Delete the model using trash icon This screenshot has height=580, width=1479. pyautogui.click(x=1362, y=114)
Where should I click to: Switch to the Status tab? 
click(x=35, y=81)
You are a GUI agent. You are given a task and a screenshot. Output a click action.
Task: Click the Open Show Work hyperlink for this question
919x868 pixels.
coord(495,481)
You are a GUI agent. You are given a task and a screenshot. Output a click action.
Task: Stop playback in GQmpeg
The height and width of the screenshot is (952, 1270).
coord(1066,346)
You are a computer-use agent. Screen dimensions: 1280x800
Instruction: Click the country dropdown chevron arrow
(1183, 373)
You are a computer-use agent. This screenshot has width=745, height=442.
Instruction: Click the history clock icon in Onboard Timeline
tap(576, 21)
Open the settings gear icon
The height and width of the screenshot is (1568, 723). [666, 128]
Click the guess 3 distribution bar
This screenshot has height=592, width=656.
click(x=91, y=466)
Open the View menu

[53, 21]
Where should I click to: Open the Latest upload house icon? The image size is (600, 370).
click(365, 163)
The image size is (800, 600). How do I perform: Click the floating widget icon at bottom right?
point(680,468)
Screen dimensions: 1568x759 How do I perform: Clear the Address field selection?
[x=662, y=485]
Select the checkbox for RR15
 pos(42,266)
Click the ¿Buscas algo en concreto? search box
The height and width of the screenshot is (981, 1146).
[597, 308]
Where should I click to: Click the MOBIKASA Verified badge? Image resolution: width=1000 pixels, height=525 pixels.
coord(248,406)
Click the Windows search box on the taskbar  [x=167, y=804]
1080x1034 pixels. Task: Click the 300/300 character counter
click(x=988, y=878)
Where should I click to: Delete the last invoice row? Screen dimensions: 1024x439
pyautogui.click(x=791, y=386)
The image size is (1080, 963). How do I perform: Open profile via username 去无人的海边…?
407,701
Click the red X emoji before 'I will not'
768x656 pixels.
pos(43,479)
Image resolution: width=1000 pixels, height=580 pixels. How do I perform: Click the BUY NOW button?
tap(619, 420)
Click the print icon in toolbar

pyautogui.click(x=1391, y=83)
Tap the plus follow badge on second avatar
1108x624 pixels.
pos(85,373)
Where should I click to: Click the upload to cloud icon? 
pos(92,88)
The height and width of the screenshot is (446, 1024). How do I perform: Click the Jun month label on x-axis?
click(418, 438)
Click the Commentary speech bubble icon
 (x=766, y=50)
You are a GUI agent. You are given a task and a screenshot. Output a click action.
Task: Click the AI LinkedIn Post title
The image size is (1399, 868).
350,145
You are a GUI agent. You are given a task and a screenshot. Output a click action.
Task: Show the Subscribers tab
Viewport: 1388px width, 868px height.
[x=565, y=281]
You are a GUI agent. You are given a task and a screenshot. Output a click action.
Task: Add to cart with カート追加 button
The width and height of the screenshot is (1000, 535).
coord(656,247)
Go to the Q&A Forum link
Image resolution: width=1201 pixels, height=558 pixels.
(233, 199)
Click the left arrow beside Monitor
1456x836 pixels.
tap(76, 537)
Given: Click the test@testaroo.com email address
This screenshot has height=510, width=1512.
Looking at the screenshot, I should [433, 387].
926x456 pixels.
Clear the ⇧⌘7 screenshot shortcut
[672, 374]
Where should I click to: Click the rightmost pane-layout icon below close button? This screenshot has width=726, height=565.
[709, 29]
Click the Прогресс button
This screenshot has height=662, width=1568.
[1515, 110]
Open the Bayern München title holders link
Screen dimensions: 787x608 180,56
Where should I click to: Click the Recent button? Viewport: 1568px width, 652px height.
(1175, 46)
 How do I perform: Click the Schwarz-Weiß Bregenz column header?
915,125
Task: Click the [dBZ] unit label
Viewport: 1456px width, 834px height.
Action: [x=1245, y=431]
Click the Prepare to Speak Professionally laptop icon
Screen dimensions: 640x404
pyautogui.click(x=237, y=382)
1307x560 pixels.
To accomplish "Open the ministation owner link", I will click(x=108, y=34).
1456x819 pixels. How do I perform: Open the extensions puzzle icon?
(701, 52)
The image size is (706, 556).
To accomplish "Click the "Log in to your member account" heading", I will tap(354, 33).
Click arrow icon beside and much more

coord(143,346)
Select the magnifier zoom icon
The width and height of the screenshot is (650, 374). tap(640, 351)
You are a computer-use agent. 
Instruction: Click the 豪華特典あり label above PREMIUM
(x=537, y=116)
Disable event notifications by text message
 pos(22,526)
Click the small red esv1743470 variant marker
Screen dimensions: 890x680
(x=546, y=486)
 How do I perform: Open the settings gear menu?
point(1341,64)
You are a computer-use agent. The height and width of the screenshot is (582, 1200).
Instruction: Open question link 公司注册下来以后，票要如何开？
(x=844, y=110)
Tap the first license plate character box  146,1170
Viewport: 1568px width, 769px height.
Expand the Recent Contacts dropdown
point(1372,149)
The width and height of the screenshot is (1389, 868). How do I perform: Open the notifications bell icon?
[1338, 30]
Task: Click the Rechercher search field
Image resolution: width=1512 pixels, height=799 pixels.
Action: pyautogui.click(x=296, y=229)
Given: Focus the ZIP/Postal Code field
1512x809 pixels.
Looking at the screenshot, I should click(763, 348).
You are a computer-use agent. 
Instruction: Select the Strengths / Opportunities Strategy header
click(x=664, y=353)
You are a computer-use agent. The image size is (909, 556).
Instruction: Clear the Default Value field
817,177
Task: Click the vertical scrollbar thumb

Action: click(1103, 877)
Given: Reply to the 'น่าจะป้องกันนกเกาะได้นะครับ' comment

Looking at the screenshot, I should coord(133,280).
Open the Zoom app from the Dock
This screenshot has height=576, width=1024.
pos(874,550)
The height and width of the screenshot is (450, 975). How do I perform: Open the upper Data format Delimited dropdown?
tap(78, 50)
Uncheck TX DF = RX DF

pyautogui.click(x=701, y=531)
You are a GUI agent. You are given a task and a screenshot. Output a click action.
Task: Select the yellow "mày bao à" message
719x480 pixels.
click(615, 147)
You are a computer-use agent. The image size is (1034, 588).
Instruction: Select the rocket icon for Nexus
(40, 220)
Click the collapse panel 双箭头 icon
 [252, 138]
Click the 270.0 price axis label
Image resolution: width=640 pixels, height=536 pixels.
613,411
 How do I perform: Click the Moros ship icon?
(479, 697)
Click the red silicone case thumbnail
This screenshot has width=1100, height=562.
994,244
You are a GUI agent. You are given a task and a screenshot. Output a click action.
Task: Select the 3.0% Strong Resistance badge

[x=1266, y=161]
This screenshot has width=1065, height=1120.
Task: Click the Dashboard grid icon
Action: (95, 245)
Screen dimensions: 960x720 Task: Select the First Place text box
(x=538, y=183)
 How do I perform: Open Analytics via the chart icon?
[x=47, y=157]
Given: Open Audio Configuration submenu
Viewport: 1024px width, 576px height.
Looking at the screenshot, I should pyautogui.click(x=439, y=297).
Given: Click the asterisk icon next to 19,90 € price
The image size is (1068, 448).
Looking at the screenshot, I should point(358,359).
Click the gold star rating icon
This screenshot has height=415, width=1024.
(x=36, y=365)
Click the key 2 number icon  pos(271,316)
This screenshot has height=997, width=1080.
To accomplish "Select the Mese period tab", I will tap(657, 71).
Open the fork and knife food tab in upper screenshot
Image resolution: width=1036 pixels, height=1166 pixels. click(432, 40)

━━━━━━

_Exercise description_. Rewrite as a numbered list everything from the line containing "Given: Click the asterisk" down to the line containing "(x=36, y=365)", leaving out any blank lines.

_Task output_.
1. Given: Click the asterisk icon next to 19,90 € price
2. The image size is (1068, 448).
3. Looking at the screenshot, I should point(358,359).
4. Click the gold star rating icon
5. This screenshot has height=415, width=1024.
6. (x=36, y=365)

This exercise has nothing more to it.